The H-1B is a temporary work visa that lets U.S. employers hire foreign professionals for jobs requiring at least a bachelor’s degree in a specific field. Congress caps the number of new H-1B visas at 65,000 per fiscal year, with an additional 20,000 reserved for workers who hold a U.S. master’s degree or higher, making the selection process a lottery in most years. An H-1B holder can stay for up to six years total, and the visa ties directly to the sponsoring employer, meaning a job change requires a new petition.
Not every professional job qualifies for H-1B sponsorship. Federal regulations define a “specialty occupation” as one that requires both theoretical and practical application of highly specialized knowledge and a bachelor’s degree or higher in a directly related field as a minimum for entry.1eCFR. 8 CFR 214.2 – Special Requirements for Admission, Extension, and Maintenance of Status A general degree without further specialization is not enough. The degree field must have a logical connection to the duties of the position.
To prove a job meets this standard, the employer must show that it satisfies at least one of four criteria: a bachelor’s degree in a directly related specialty is the normal minimum requirement for that type of job; similar employers in the same industry normally require such a degree for parallel positions; the petitioning employer itself normally requires the degree; or the duties are so specialized that the knowledge needed is typically associated with a professional degree.1eCFR. 8 CFR 214.2 – Special Requirements for Admission, Extension, and Maintenance of Status This is where a lot of petitions run into trouble. USCIS adjudicators frequently push back on roles where the degree requirement feels inflated relative to the actual work, so the job description and the credential need to match tightly.
The foreign worker must hold a U.S. bachelor’s degree or its foreign equivalent in a field directly related to the job. If the degree was earned abroad, a credential evaluation from a recognized service is required to establish U.S. equivalency. Workers without a formal degree may sometimes qualify if they can document a combination of education and progressive work experience that adds up to the equivalent of a degree, though this path is harder to prove.
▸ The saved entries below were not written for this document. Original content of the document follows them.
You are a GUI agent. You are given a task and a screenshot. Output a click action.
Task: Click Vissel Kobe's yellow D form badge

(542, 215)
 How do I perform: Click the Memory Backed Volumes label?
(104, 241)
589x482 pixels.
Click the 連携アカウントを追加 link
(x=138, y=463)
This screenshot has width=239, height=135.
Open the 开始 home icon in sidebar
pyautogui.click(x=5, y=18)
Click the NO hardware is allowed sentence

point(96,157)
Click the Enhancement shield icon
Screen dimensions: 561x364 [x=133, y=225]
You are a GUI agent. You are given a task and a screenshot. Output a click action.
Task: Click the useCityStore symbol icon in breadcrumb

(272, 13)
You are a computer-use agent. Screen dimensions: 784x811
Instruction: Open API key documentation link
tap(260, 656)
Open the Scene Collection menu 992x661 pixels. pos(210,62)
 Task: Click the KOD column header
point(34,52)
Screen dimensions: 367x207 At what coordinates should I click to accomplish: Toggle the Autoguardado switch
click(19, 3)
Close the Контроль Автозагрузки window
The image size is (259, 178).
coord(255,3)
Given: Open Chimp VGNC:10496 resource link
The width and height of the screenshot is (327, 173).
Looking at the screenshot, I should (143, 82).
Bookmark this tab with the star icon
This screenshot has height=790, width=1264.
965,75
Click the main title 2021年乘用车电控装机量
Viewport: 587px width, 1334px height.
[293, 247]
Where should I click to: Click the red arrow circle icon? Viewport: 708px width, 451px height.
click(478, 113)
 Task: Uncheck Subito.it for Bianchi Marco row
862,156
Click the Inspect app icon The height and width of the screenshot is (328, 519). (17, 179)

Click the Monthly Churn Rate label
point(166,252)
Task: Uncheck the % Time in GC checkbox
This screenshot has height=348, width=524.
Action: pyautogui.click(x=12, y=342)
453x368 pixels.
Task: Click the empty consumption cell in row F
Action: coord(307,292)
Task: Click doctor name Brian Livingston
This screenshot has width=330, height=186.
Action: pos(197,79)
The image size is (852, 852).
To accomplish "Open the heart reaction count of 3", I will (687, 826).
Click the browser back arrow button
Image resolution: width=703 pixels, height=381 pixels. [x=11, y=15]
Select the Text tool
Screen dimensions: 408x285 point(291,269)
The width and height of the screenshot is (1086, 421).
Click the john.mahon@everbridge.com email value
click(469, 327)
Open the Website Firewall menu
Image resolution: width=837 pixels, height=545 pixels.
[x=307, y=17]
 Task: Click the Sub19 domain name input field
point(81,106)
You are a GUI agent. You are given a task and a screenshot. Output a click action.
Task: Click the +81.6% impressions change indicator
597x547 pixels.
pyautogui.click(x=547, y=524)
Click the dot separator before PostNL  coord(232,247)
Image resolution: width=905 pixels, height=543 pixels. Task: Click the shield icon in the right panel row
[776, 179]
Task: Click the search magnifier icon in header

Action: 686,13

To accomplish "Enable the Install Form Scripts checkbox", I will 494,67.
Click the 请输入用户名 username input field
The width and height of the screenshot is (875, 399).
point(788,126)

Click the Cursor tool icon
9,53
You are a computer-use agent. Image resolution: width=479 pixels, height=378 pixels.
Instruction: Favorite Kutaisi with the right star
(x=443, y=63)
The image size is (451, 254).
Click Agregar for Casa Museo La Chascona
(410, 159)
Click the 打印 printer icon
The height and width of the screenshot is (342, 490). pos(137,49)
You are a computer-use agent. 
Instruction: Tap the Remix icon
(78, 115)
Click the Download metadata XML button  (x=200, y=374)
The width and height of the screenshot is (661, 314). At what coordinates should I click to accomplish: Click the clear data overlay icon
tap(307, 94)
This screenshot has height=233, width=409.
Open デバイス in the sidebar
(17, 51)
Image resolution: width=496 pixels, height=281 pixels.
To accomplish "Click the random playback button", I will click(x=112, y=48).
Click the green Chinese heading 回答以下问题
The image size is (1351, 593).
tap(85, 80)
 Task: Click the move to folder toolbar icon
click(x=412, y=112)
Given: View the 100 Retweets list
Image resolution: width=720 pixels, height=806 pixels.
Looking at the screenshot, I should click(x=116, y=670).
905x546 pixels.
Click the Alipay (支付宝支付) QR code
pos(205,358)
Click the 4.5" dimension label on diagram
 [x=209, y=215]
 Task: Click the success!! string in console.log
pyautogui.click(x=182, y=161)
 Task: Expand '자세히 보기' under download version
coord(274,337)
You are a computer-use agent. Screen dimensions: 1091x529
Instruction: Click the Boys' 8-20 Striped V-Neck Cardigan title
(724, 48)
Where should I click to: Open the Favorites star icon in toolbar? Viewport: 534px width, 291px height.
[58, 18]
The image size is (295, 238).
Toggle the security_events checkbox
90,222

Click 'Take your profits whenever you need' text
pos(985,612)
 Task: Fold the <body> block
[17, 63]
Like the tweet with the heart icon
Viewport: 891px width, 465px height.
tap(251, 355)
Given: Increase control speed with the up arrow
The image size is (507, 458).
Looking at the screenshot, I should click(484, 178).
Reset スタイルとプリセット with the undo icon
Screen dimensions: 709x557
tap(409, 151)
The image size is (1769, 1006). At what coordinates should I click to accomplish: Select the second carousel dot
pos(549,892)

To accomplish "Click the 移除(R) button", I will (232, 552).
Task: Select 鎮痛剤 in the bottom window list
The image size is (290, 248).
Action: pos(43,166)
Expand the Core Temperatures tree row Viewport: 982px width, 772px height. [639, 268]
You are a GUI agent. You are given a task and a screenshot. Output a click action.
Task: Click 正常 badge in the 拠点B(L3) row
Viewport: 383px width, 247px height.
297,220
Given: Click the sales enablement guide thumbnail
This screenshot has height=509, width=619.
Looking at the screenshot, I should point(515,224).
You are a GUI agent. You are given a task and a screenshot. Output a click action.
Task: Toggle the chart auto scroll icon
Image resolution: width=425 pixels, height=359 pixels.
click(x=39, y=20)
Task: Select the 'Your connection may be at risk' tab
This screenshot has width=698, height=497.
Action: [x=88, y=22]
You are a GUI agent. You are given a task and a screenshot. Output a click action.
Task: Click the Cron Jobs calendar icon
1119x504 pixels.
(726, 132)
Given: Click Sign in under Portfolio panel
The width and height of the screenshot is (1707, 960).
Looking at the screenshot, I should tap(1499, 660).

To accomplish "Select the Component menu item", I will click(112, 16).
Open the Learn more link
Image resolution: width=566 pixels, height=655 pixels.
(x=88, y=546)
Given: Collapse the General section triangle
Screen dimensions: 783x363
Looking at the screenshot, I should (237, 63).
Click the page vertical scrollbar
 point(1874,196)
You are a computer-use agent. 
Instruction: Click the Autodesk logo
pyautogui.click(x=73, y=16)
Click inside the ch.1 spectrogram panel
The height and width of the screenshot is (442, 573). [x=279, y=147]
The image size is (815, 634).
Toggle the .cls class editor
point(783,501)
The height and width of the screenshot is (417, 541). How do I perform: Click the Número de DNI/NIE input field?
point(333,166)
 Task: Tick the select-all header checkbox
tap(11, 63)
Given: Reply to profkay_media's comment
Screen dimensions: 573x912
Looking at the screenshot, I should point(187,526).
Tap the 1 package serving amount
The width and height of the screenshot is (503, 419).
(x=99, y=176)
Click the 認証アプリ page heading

A valid employer-employee relationship must exist throughout the entire period of employment. The employer needs the authority to hire, pay, supervise, and fire the worker. This requirement matters most for staffing companies and consulting firms that place H-1B workers at third-party client sites, where USCIS scrutinizes whether the petitioner or the client actually controls the work.
Congress set the annual H-1B cap at 65,000 visas per fiscal year, plus a separate pool of 20,000 visas for workers who earned a master’s degree or higher from a U.S. institution.2Office of the Law Revision Counsel. 8 USC 1184 – Admission of Nonimmigrants Because demand consistently exceeds supply, USCIS runs a lottery to select which petitions it will accept.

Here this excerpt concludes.